26 Dec. 1916 C.C.A.C. Hastings, England

Dear folks,

Well, Christmas is over for another year. Hope the war will be over and that we will all be home before next Christmas. I had a better time here than I had in France last year. Every soldier in Hastings was provided for at some place yesterday. All the soldier's clubs etc. undertook to entertain so many and the people of the town were very hospitable in taking individual soldiers into their homes. At the mess room, a big feed was put on with a concert afterwards. I was at a social in the Presbyterian Church and had a good time. The people here though, haven't got any idea of what a real tea-meeting is like. They did their best, however.

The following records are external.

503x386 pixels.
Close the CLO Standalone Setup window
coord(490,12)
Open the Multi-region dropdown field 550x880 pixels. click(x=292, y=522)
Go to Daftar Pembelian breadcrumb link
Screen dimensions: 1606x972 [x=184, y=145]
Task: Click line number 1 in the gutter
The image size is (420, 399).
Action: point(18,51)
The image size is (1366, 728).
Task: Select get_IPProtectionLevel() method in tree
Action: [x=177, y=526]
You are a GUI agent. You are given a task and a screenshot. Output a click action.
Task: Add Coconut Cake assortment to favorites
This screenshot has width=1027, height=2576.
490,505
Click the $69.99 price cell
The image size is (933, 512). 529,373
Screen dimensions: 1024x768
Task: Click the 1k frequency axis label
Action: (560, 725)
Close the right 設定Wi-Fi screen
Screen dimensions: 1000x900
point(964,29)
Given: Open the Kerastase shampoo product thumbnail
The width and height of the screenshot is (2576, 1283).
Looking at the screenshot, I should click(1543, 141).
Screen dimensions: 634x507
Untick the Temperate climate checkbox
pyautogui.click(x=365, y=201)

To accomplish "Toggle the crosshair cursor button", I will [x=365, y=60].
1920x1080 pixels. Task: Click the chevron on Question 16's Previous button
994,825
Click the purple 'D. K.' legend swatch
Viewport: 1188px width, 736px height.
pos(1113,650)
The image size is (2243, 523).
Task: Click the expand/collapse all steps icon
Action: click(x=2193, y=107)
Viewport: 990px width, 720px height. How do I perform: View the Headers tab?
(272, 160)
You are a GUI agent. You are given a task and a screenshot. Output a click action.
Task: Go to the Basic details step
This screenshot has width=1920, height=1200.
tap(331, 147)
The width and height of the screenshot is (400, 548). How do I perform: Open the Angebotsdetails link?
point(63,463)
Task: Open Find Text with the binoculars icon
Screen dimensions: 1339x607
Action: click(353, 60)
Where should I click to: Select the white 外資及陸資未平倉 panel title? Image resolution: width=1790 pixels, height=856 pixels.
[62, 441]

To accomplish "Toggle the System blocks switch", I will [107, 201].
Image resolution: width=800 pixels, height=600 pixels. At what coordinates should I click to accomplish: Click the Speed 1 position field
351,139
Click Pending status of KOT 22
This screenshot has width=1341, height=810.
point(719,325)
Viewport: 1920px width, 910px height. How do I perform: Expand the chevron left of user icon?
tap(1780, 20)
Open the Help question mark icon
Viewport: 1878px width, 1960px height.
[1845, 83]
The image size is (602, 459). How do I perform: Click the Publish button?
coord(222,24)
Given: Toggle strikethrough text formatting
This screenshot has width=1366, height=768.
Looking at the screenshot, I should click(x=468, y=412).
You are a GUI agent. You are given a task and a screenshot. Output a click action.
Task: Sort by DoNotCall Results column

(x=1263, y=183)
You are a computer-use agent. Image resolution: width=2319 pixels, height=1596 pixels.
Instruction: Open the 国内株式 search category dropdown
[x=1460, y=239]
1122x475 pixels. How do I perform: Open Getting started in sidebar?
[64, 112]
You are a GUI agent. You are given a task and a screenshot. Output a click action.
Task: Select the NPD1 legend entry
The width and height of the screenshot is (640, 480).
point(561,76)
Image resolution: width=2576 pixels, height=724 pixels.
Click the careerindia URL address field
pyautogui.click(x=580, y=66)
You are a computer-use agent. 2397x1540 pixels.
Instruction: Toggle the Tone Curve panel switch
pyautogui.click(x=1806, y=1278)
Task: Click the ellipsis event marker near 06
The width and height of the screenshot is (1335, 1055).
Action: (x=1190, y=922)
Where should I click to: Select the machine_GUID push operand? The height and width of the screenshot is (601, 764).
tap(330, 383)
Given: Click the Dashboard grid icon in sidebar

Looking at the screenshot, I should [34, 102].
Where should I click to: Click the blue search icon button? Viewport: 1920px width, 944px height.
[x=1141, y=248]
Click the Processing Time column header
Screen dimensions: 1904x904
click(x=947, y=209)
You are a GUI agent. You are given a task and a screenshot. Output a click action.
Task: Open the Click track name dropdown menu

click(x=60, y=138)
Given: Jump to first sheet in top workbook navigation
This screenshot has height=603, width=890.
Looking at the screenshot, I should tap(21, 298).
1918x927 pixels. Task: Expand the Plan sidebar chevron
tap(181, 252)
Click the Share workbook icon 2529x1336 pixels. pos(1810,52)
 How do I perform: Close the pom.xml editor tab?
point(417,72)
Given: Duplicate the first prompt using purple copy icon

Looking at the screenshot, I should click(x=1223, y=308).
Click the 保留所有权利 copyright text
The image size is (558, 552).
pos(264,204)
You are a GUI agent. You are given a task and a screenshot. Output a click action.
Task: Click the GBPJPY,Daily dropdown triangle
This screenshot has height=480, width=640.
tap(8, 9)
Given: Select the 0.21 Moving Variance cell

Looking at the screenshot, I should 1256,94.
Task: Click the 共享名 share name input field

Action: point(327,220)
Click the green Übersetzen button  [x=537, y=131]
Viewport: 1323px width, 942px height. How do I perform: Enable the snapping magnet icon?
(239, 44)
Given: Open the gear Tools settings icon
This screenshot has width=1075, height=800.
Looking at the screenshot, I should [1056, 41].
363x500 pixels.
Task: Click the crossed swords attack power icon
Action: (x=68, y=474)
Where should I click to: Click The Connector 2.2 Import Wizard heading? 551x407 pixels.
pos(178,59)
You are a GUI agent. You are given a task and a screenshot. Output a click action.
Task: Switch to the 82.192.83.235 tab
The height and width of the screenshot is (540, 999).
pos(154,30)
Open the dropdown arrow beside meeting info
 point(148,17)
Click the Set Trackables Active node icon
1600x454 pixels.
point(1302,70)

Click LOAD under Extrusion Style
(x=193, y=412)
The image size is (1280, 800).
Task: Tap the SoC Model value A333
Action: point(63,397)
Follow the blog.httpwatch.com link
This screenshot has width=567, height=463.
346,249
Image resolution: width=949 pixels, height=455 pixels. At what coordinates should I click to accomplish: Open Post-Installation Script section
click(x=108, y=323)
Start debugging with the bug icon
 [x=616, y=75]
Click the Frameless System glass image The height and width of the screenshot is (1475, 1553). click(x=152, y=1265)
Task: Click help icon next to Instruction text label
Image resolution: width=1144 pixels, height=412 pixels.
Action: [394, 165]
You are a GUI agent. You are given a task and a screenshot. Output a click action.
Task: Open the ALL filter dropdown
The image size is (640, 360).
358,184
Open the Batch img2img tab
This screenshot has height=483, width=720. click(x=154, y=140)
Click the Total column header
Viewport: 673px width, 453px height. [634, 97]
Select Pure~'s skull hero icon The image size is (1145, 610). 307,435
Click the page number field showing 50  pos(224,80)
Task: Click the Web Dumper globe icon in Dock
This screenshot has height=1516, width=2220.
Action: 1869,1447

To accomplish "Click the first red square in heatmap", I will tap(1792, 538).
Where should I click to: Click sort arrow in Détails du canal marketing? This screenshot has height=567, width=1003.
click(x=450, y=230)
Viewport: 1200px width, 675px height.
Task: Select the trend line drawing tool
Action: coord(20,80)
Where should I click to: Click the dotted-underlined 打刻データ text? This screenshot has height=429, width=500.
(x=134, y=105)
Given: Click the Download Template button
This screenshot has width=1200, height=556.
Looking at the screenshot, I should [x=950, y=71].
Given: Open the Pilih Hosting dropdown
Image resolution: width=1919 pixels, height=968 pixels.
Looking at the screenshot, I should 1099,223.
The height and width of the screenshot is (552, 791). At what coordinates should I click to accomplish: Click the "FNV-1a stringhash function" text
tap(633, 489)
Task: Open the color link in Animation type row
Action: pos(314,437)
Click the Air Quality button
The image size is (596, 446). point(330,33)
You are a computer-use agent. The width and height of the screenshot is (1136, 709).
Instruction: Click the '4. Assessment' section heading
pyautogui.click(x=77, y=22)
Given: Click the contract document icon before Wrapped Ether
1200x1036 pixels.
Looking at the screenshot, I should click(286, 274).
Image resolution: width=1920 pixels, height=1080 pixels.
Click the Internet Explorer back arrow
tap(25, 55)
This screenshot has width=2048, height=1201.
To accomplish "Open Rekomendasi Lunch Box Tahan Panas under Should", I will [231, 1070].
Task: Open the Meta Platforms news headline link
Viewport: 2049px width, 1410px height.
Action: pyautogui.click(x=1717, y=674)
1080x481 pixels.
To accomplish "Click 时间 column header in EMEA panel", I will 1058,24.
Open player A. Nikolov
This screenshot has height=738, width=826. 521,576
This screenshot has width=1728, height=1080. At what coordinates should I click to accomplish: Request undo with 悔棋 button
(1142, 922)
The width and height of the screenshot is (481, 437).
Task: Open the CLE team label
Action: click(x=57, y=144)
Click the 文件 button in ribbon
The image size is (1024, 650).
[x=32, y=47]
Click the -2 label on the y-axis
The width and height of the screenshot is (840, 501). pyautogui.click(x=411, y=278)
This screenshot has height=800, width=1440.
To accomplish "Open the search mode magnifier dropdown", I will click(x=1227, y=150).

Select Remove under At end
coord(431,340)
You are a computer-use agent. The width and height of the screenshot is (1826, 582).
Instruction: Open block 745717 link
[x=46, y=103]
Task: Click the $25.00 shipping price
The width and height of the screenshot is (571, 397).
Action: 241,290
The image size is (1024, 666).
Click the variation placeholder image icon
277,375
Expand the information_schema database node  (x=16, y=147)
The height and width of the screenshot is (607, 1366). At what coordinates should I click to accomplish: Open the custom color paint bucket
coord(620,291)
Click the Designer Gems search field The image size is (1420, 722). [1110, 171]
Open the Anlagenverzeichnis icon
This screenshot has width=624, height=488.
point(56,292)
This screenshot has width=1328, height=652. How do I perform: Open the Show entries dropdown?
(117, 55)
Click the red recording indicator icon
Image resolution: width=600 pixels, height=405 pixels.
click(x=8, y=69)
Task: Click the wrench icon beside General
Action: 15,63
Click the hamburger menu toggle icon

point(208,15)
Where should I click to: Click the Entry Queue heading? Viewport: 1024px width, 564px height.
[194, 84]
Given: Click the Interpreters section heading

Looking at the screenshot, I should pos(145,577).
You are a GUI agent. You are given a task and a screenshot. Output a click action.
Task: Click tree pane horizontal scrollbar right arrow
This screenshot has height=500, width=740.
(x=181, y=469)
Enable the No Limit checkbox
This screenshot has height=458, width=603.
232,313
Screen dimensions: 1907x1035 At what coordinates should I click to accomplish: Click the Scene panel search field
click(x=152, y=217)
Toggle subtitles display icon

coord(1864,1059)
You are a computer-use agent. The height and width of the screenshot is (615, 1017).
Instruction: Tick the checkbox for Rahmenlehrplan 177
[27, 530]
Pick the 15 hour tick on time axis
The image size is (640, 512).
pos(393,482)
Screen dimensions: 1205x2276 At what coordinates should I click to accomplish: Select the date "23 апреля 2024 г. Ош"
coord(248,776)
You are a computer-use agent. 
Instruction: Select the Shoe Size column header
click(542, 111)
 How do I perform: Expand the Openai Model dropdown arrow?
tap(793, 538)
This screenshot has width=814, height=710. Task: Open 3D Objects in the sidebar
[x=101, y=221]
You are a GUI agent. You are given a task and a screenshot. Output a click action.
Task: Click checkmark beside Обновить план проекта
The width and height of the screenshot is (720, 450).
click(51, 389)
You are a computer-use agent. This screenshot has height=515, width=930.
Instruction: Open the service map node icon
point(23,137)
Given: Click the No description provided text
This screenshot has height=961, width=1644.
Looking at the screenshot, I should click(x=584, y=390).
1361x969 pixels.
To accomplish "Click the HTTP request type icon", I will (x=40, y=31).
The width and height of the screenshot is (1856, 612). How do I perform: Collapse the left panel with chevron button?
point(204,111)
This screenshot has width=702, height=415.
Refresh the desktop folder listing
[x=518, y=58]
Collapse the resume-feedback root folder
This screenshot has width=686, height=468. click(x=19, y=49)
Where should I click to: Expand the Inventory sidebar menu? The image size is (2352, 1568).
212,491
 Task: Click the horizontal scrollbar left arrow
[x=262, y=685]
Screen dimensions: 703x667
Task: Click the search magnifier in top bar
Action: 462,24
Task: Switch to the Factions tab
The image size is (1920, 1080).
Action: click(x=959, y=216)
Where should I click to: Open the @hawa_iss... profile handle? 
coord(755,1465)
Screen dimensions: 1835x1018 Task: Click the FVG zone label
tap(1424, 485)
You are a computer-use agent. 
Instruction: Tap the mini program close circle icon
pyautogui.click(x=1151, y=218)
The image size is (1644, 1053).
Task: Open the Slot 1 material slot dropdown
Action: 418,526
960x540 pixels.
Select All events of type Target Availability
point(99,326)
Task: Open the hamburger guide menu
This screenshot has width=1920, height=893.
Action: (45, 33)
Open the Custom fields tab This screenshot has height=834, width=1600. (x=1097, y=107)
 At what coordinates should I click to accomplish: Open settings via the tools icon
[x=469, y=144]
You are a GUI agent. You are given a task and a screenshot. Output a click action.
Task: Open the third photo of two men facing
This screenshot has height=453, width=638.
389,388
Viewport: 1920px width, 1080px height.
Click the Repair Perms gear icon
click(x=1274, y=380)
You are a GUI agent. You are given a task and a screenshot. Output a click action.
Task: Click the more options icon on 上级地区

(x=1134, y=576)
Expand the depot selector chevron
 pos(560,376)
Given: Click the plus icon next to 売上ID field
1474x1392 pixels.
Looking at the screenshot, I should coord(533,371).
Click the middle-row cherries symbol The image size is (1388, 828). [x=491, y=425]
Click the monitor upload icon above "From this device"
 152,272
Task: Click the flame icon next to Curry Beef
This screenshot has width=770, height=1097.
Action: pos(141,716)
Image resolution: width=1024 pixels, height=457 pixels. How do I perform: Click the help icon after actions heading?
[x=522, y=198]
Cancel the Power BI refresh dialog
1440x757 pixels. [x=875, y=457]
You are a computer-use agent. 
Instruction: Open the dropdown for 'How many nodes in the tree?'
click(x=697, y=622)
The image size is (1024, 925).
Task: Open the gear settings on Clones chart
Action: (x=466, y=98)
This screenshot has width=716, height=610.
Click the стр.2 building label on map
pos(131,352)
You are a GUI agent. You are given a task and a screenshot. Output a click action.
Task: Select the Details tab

We had a holiday all day and could go anywhere we liked. In the afternoon, Doug, Joycey (another old 5th boy) and I went to an orchestra concert on the pier ...... it was pretty good. We just got out of there in time to come down here for our eats. It would have made it more like Xmas had have come through. I haven't got any yet but it is all on account of the Xmas rush. I suppose most of it went to France and it is hard to have anything returned from there at Xmas. I never should have told you to keep on sending it there. Just while I think of it, you might tell Miss Fairbairn to sent the news to C.A.M.C. Depot, Dibgate Camp,Shorncliffe. I'll be there before long

Well, there isn't much news to tell about my doings here for I'm not doing anything but I'm getting tired of my job. We can't go away from our houses until after 4;30 unless we are on a fatigue party and there are lots of those.

I'll finish telling you about my leave although you will no doubt have had it all from Bill before you get this. while we were in Edinburgh, we looked up the directory and found a Mrs. A. Skilling so we decided that we would take a run out and see who they were.

We found the address after a little trouble and had to ring 2 or 3 times before we could get them to answer the door. They live in an apartment house and anyone who rings generally goes right on up the stairs. At last, they came down and so we told her that we had seen their name in the directory and just thought we would look them up as it was such an uncommon name. she was very nice and invited us upstairs. After we had sat down. she proceeded to give us the history of the Skillings as far as she knew.

Her husband was an Andrew Skilling , a Captain of a coasting steamer and died of enteric fever (Typhoid Fever) that he contracted at Calais. She was left with two children, a girl, and a boy. The son is called Andrew and is at present in France (19) and her daughter (17) is at home going to school. She is quite a singer and could play the piano too if she had some good instruction. she is training for a teacher.

Mrs. Skilling's mother lives in the same flat with them. I can't remember her name. They seem in fairly comfortable circumstances and live in a respectable place. She told us a lot about her husband's brothers and father and grandfathers, but it was such a conglomeration of names etc. that I couldn't begin to write it out. Probably Bill will attempt to tell you. I can remember that she had her husband's people traced back to a Jew who went from London to Jamaica and married a Negress. He was very wealthy and what concerned Mrs. Skilling most was that some lawyer went through the estate for them and then disappeared.

They gave us an invitation to come back and see them anytime we were in Edinburgh. I would like to go back there again in the summer time. The fall is certainly not the right time of the year to go up to that country.

We left Edinburgh for Yorkshire next afternoon but I think I told you about that before.

Your letter written to France (#18 Gen. Hosp.) has not arrived yet. It would no doubt be forwarded by them to the Canadian Records Office and they would send it to CCAC. The month I was away on leave was the cause of the big ball up in my mail. I am sure there is mail at the CCAC post office for me that I can't get. There are thousands of parcels there unclaimed. They don't seem to make much effort to find out where they belong. I don't think it is worthwhile sending any more as long as I am in Eng. for they will only be an expense for nothing because I'll likely ..... some of them anyway. And tell Rose not to bother with the papers as they have to be handled so many times too. This is the end of my paper so I'll have to ring off.